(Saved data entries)
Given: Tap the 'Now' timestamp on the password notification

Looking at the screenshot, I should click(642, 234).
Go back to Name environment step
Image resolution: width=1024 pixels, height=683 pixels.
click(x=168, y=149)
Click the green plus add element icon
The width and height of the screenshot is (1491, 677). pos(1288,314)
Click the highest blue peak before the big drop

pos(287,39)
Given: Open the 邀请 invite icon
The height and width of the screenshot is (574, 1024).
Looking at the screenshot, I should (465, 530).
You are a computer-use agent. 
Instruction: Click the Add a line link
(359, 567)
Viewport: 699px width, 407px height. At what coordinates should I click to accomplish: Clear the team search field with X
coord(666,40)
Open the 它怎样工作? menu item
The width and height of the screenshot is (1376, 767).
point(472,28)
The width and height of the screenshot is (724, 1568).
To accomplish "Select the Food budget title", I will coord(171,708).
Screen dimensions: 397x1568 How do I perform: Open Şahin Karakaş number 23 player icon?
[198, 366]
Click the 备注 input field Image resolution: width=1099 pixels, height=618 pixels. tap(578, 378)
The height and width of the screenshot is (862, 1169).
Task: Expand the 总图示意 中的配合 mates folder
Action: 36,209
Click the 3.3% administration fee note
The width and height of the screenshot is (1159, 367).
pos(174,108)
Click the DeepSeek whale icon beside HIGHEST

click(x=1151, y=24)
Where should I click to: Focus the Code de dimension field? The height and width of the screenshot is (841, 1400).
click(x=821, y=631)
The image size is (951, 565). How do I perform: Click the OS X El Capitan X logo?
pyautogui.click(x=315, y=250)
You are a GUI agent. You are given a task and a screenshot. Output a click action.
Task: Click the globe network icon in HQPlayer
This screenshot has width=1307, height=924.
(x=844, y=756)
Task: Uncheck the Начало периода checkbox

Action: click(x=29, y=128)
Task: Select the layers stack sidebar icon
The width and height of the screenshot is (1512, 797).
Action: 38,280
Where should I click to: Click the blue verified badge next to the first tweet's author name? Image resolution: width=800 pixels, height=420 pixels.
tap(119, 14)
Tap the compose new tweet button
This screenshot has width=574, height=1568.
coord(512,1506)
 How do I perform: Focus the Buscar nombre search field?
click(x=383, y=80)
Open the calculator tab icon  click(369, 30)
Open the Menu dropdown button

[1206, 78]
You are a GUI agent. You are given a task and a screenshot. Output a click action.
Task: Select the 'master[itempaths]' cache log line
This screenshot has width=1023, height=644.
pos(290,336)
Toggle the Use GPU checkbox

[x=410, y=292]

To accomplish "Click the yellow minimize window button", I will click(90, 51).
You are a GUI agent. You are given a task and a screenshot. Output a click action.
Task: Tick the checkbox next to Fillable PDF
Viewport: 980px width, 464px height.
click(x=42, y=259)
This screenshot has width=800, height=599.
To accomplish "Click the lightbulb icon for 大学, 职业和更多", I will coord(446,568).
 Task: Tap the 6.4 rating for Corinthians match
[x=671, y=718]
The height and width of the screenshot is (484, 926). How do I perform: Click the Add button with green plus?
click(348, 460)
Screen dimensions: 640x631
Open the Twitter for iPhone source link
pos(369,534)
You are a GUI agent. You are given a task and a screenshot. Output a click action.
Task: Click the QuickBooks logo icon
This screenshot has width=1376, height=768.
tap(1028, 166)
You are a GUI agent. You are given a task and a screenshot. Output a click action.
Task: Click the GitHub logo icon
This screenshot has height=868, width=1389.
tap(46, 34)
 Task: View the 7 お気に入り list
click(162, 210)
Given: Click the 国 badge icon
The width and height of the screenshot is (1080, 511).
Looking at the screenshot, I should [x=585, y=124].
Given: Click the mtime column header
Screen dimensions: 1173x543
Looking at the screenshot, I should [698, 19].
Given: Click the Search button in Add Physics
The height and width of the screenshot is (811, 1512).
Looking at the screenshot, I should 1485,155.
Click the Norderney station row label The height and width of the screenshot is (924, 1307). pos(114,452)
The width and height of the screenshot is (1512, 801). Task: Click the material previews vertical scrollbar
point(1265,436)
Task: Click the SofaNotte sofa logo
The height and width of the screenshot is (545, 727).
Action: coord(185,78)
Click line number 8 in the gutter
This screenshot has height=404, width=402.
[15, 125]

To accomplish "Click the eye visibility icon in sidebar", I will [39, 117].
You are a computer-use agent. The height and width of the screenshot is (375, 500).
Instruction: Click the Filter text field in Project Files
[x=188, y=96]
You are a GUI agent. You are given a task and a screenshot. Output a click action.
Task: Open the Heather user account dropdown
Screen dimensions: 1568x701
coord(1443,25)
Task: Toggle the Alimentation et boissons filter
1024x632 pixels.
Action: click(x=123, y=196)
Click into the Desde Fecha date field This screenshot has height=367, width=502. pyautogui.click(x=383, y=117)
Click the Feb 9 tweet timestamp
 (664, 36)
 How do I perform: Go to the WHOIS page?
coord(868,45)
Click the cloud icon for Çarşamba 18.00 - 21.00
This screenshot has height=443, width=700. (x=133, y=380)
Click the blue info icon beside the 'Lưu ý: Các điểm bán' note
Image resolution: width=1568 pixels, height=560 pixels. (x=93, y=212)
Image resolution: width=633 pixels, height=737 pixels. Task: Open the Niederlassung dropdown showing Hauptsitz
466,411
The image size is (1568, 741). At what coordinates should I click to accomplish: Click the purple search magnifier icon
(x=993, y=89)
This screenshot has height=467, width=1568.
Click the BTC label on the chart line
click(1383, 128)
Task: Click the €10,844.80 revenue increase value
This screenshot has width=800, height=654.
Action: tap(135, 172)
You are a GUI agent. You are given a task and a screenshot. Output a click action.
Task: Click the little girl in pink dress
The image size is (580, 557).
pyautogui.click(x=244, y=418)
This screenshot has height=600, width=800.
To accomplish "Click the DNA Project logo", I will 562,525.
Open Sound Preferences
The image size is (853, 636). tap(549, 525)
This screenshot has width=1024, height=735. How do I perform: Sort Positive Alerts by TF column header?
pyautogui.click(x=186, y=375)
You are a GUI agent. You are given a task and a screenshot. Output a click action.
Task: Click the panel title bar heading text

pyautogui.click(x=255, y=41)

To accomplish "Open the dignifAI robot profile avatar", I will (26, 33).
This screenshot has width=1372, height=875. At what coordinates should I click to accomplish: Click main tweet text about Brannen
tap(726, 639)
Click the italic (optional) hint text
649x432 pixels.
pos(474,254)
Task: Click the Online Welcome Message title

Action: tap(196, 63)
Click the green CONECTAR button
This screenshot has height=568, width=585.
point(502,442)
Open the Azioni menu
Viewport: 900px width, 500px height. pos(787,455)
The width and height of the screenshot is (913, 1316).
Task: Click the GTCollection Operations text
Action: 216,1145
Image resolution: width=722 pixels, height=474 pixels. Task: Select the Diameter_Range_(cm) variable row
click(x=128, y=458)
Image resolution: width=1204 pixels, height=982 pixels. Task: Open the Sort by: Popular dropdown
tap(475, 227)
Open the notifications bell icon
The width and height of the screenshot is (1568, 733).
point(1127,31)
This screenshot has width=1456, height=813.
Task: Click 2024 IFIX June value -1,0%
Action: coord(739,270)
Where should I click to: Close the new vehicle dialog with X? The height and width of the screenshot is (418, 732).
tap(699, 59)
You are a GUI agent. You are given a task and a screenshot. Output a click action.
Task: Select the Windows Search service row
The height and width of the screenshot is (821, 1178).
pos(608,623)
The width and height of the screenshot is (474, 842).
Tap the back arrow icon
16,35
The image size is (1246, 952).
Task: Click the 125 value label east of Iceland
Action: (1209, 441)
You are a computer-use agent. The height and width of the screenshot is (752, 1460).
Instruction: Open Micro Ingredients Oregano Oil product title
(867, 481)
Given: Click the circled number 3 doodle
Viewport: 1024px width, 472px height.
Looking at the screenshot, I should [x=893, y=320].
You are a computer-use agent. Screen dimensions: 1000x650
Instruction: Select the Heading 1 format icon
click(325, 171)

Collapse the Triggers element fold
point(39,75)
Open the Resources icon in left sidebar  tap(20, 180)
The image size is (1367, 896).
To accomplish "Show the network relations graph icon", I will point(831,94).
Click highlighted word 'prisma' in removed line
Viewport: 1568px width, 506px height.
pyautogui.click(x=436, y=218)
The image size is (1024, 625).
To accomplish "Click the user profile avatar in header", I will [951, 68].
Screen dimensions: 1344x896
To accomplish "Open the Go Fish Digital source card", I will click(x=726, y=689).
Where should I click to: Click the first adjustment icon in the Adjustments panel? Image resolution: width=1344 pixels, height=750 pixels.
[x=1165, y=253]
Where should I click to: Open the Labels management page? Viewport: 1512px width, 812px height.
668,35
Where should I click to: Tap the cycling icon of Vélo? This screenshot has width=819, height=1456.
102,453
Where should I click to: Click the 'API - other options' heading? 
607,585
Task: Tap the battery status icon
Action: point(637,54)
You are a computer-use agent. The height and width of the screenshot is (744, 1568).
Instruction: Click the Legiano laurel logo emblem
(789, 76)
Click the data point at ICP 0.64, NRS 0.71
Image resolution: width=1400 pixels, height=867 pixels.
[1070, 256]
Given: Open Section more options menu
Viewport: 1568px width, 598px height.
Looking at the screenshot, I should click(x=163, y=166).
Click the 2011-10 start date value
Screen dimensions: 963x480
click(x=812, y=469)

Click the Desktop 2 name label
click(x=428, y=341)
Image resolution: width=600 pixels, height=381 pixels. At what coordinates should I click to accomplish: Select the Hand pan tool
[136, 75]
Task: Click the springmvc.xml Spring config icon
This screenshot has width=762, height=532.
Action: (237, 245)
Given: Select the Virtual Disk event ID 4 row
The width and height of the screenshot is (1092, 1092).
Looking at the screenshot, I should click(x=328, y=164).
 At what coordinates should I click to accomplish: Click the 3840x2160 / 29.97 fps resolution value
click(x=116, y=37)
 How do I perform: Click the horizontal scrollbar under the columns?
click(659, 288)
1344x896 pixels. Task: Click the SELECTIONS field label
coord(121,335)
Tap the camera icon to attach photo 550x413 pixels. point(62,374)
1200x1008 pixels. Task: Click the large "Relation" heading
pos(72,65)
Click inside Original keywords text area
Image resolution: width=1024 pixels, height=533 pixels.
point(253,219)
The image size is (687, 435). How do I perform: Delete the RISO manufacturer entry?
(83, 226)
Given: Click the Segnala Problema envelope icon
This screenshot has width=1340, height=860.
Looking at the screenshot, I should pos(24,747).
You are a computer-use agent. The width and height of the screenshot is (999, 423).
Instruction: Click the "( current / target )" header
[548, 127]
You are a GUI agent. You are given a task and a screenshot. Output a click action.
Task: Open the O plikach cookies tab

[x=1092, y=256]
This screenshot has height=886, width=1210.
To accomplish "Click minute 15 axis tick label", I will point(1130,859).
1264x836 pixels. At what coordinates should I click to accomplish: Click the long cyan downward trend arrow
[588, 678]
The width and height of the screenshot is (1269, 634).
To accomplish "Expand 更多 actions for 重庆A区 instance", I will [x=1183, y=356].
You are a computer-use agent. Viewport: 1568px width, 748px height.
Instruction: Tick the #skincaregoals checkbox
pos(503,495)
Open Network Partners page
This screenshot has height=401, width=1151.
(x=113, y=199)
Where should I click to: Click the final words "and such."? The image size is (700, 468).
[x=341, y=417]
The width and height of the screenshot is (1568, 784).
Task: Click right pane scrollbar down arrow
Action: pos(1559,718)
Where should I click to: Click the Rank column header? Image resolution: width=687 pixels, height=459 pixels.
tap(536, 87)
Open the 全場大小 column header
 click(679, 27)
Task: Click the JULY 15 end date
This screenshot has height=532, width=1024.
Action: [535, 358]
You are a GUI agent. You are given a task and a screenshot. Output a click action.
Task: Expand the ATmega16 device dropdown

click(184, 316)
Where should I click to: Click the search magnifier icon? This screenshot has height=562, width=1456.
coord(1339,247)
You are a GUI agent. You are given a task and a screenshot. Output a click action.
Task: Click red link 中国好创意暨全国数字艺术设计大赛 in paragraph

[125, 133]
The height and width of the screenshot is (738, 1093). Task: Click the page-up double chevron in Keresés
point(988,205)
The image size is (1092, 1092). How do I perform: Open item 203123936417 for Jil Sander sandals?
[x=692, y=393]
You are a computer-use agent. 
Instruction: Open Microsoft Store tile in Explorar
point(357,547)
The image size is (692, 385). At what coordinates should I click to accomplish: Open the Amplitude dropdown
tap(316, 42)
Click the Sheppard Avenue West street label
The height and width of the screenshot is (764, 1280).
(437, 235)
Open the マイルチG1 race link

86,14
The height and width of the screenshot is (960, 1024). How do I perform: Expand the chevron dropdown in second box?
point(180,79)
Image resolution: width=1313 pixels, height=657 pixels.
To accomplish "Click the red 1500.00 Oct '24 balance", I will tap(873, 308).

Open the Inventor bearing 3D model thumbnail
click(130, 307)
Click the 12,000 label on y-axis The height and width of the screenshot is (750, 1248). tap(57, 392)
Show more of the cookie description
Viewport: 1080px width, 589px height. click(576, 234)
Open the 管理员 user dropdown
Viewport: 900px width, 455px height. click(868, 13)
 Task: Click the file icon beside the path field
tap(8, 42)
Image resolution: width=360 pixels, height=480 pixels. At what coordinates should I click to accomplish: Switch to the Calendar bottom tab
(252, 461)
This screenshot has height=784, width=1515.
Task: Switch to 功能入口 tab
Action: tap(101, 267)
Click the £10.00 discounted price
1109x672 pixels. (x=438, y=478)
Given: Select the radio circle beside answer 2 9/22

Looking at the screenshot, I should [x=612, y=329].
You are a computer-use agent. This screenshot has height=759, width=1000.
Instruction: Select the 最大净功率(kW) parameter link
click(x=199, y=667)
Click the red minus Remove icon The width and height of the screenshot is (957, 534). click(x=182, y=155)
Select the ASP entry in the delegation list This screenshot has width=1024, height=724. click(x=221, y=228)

**WORK INSTRUCTIONS**
Your task is to list each line of the records with the word "avatar".

**RESULT OF THIS EXERCISE**
To accomplish "Open the dignifAI robot profile avatar", I will (26, 33).
To accomplish "Click the user profile avatar in header", I will [951, 68].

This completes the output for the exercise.